#### DATA FOR THE TASK

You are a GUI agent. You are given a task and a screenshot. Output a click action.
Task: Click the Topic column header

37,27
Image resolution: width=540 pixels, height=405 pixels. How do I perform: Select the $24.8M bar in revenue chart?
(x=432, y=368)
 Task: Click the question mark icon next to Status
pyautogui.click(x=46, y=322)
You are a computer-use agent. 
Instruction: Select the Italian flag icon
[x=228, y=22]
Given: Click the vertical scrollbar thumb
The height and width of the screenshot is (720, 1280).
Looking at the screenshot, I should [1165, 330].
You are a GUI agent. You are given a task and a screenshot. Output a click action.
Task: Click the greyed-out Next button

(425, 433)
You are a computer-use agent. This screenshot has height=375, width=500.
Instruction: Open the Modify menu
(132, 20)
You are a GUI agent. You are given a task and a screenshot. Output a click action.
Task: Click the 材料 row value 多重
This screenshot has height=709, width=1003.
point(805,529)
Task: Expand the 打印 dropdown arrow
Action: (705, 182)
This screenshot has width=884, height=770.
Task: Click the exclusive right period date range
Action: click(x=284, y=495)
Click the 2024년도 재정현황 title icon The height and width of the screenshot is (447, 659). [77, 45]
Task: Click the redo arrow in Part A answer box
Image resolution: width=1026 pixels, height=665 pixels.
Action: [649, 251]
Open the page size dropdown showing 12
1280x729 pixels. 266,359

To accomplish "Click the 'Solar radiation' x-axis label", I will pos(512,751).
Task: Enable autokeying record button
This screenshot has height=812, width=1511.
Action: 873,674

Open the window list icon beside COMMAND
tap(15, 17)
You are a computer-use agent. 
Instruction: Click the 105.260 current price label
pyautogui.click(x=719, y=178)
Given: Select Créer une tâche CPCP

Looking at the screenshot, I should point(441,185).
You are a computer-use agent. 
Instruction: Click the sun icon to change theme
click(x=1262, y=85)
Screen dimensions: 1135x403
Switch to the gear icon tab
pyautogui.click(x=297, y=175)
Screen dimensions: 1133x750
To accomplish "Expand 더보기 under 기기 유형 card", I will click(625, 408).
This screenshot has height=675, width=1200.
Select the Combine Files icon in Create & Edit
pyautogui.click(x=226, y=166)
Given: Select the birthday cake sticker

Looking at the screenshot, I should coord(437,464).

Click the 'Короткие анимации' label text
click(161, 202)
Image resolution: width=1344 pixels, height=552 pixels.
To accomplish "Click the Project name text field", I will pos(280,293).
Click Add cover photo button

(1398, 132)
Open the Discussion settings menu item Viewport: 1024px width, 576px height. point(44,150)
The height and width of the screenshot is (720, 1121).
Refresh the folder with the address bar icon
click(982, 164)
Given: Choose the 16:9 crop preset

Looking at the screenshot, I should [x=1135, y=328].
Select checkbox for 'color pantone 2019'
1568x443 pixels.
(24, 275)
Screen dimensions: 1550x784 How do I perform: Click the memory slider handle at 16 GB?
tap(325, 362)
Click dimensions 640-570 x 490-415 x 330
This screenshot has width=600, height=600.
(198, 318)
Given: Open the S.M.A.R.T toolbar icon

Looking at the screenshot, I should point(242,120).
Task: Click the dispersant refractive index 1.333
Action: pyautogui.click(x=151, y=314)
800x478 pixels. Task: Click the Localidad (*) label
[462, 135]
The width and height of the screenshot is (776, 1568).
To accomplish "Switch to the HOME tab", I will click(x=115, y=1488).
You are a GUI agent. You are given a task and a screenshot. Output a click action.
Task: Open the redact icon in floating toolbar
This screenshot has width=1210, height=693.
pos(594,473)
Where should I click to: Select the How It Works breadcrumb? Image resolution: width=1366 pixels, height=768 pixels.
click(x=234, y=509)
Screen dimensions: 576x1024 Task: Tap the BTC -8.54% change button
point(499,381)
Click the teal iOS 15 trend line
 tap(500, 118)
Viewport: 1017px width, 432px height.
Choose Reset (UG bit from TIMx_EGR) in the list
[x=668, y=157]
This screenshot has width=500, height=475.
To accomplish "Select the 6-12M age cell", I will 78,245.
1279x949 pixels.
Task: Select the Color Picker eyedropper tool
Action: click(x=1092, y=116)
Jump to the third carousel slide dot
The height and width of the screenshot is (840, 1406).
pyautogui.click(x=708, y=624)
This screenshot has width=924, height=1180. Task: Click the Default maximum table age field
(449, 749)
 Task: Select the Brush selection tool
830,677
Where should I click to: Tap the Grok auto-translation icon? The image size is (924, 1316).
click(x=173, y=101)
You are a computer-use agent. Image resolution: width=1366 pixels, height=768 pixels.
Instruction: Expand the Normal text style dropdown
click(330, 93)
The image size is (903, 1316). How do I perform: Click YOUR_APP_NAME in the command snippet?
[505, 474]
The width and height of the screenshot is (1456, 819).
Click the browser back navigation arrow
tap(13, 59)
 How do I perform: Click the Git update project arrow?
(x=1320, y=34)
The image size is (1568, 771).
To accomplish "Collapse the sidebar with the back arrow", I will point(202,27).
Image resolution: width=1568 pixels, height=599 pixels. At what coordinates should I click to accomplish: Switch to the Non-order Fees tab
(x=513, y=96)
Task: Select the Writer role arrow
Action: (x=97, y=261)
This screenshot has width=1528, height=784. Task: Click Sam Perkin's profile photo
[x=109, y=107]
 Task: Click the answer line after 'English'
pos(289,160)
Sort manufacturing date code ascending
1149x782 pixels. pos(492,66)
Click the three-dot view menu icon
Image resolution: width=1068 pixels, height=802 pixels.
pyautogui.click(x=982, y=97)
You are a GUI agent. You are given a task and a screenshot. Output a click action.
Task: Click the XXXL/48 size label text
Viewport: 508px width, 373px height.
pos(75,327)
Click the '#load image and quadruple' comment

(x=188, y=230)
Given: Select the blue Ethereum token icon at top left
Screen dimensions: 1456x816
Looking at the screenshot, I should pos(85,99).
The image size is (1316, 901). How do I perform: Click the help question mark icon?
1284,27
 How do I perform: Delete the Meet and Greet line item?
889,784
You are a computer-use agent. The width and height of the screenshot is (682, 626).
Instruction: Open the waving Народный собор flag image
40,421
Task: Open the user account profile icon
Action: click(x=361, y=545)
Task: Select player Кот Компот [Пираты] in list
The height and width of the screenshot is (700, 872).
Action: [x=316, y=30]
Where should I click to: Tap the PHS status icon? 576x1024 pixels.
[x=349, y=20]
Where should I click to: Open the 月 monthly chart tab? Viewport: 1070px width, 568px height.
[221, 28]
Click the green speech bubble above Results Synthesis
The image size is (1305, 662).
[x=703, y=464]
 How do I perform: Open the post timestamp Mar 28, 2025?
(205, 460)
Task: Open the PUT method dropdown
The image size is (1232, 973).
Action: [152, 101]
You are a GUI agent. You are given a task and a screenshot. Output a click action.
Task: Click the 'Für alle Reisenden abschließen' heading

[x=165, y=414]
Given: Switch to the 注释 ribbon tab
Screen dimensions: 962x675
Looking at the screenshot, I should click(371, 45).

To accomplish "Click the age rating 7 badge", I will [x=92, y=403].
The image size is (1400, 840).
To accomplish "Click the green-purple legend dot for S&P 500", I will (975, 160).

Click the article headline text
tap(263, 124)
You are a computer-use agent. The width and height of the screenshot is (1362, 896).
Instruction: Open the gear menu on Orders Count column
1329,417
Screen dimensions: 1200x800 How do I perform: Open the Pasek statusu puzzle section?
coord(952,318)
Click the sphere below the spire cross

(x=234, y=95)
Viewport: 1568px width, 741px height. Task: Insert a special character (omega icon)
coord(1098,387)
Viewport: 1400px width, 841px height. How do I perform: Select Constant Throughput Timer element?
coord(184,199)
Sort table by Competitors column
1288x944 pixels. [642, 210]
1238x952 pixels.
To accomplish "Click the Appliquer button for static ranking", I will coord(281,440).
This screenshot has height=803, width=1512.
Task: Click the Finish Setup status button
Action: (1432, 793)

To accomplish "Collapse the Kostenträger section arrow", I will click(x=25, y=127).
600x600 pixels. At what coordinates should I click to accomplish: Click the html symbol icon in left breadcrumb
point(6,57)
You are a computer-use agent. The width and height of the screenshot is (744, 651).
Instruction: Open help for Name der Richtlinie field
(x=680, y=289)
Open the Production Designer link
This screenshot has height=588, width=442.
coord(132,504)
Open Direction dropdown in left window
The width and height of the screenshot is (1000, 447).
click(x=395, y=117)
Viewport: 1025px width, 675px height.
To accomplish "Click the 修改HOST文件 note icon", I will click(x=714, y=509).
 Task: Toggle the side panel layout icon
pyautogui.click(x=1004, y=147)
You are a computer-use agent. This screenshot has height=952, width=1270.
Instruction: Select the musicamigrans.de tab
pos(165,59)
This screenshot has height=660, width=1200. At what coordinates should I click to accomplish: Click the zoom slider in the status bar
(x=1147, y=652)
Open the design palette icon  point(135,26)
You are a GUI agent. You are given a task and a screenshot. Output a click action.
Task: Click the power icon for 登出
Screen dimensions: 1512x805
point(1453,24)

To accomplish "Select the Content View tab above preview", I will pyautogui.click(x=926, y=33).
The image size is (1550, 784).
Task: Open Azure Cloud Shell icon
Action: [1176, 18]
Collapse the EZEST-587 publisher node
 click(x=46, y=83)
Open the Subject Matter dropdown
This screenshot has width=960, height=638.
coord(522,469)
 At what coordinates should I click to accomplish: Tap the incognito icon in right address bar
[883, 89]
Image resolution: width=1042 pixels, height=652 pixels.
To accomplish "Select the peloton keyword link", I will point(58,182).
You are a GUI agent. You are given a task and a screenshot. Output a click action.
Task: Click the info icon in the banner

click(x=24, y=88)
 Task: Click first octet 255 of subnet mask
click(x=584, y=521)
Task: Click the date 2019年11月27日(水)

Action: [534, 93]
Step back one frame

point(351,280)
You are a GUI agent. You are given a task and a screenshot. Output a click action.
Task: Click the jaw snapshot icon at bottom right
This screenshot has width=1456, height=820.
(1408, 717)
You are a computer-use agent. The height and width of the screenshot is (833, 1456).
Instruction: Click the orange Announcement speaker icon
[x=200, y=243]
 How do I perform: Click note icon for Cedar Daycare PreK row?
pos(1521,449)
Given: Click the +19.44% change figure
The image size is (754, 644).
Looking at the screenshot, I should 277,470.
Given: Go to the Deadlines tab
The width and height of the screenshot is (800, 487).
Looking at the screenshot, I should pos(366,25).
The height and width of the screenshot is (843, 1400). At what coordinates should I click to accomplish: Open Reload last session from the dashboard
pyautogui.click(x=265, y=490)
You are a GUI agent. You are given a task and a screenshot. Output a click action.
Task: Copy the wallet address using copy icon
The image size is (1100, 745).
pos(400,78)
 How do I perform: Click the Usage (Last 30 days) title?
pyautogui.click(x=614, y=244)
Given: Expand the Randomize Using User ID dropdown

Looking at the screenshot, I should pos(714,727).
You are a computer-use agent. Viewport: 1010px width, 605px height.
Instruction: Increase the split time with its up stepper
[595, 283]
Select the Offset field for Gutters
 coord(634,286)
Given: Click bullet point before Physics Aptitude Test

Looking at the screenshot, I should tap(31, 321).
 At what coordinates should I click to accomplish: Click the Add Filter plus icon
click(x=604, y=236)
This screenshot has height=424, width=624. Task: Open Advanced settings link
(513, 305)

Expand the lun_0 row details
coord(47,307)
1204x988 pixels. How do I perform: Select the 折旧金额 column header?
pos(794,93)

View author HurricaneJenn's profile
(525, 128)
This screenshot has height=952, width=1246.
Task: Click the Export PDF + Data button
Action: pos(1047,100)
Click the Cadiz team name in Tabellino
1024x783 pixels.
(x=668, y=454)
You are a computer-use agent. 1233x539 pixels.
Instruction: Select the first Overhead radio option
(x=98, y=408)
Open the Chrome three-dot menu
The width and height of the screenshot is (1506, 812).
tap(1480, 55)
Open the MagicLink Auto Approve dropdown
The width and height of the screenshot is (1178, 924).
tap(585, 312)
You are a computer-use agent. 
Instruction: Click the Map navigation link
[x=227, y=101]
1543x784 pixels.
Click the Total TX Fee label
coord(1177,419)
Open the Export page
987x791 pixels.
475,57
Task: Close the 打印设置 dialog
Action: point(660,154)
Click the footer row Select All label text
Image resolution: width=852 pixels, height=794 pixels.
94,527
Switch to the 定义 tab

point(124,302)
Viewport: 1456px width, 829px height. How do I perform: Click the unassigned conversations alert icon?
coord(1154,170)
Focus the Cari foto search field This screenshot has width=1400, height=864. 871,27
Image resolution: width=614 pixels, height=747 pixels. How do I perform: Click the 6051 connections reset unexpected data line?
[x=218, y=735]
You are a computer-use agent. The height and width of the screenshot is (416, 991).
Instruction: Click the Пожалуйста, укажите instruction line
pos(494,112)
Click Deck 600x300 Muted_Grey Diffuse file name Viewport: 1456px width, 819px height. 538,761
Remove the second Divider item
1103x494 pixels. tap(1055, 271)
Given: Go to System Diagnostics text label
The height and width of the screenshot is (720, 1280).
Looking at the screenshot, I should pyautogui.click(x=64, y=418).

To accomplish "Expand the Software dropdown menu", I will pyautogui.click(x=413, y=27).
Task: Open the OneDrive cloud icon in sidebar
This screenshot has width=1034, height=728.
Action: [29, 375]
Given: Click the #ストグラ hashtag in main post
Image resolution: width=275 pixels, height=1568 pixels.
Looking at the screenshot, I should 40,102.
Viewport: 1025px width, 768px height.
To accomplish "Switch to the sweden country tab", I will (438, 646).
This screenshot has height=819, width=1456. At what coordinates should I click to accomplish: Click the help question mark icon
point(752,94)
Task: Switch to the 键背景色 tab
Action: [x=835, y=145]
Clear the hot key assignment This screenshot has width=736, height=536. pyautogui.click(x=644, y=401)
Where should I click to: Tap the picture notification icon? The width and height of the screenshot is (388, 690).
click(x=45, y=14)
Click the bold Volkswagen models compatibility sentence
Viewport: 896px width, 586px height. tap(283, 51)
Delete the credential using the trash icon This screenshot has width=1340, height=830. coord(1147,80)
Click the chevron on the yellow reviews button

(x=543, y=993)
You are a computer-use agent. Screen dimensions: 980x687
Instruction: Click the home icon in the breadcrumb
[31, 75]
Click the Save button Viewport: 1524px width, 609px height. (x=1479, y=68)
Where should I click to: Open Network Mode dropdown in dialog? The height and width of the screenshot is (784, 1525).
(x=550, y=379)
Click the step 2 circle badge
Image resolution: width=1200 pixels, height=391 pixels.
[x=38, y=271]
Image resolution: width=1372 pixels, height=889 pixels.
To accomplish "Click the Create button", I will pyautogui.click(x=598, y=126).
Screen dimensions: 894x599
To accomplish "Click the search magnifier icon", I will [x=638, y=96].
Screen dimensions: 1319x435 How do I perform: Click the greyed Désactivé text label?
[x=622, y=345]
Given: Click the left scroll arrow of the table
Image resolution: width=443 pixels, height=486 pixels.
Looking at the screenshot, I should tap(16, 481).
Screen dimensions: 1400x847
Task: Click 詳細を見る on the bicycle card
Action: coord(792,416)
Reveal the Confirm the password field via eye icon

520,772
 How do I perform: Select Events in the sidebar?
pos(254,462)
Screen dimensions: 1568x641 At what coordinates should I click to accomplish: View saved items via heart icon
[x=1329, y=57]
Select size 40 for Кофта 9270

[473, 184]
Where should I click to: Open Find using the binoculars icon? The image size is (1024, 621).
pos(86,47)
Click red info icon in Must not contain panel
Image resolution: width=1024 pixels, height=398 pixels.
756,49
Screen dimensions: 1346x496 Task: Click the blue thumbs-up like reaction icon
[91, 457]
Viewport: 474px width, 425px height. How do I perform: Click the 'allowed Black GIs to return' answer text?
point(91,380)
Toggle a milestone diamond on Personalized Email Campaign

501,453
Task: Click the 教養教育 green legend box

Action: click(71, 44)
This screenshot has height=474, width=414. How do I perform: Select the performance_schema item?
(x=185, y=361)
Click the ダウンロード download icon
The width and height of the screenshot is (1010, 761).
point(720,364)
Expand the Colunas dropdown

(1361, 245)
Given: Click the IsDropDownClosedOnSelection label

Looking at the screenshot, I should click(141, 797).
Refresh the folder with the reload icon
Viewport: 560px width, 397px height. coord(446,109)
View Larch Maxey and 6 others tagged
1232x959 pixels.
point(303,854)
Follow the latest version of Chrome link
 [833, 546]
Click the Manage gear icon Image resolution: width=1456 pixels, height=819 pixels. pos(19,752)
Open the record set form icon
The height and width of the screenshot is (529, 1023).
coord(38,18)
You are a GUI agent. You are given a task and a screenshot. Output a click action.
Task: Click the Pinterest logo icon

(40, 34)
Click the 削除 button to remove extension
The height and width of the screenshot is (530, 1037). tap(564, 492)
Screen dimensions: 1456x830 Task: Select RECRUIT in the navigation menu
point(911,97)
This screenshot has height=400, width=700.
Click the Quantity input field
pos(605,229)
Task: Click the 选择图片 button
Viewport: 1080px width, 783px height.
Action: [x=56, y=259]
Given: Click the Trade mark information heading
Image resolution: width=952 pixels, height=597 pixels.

########

Reproduce word for word every line from the one containing "This screenshot has width=500, height=475." down to the one containing "[x=109, y=107]", both included.

## RESULT FOR THIS EXERCISE
This screenshot has width=500, height=475.
To accomplish "Select the 6-12M age cell", I will 78,245.
1279x949 pixels.
Task: Select the Color Picker eyedropper tool
Action: click(x=1092, y=116)
Jump to the third carousel slide dot
The height and width of the screenshot is (840, 1406).
pyautogui.click(x=708, y=624)
This screenshot has width=924, height=1180. Task: Click the Default maximum table age field
(449, 749)
 Task: Select the Brush selection tool
830,677
Where should I click to: Tap the Grok auto-translation icon? The image size is (924, 1316).
click(x=173, y=101)
You are a computer-use agent. Image resolution: width=1366 pixels, height=768 pixels.
Instruction: Expand the Normal text style dropdown
click(330, 93)
The image size is (903, 1316). How do I perform: Click YOUR_APP_NAME in the command snippet?
[505, 474]
The width and height of the screenshot is (1456, 819).
Click the browser back navigation arrow
tap(13, 59)
 How do I perform: Click the Git update project arrow?
(x=1320, y=34)
The image size is (1568, 771).
To accomplish "Collapse the sidebar with the back arrow", I will point(202,27).
Image resolution: width=1568 pixels, height=599 pixels. At what coordinates should I click to accomplish: Switch to the Non-order Fees tab
(x=513, y=96)
Task: Select the Writer role arrow
Action: (x=97, y=261)
This screenshot has width=1528, height=784. Task: Click Sam Perkin's profile photo
[x=109, y=107]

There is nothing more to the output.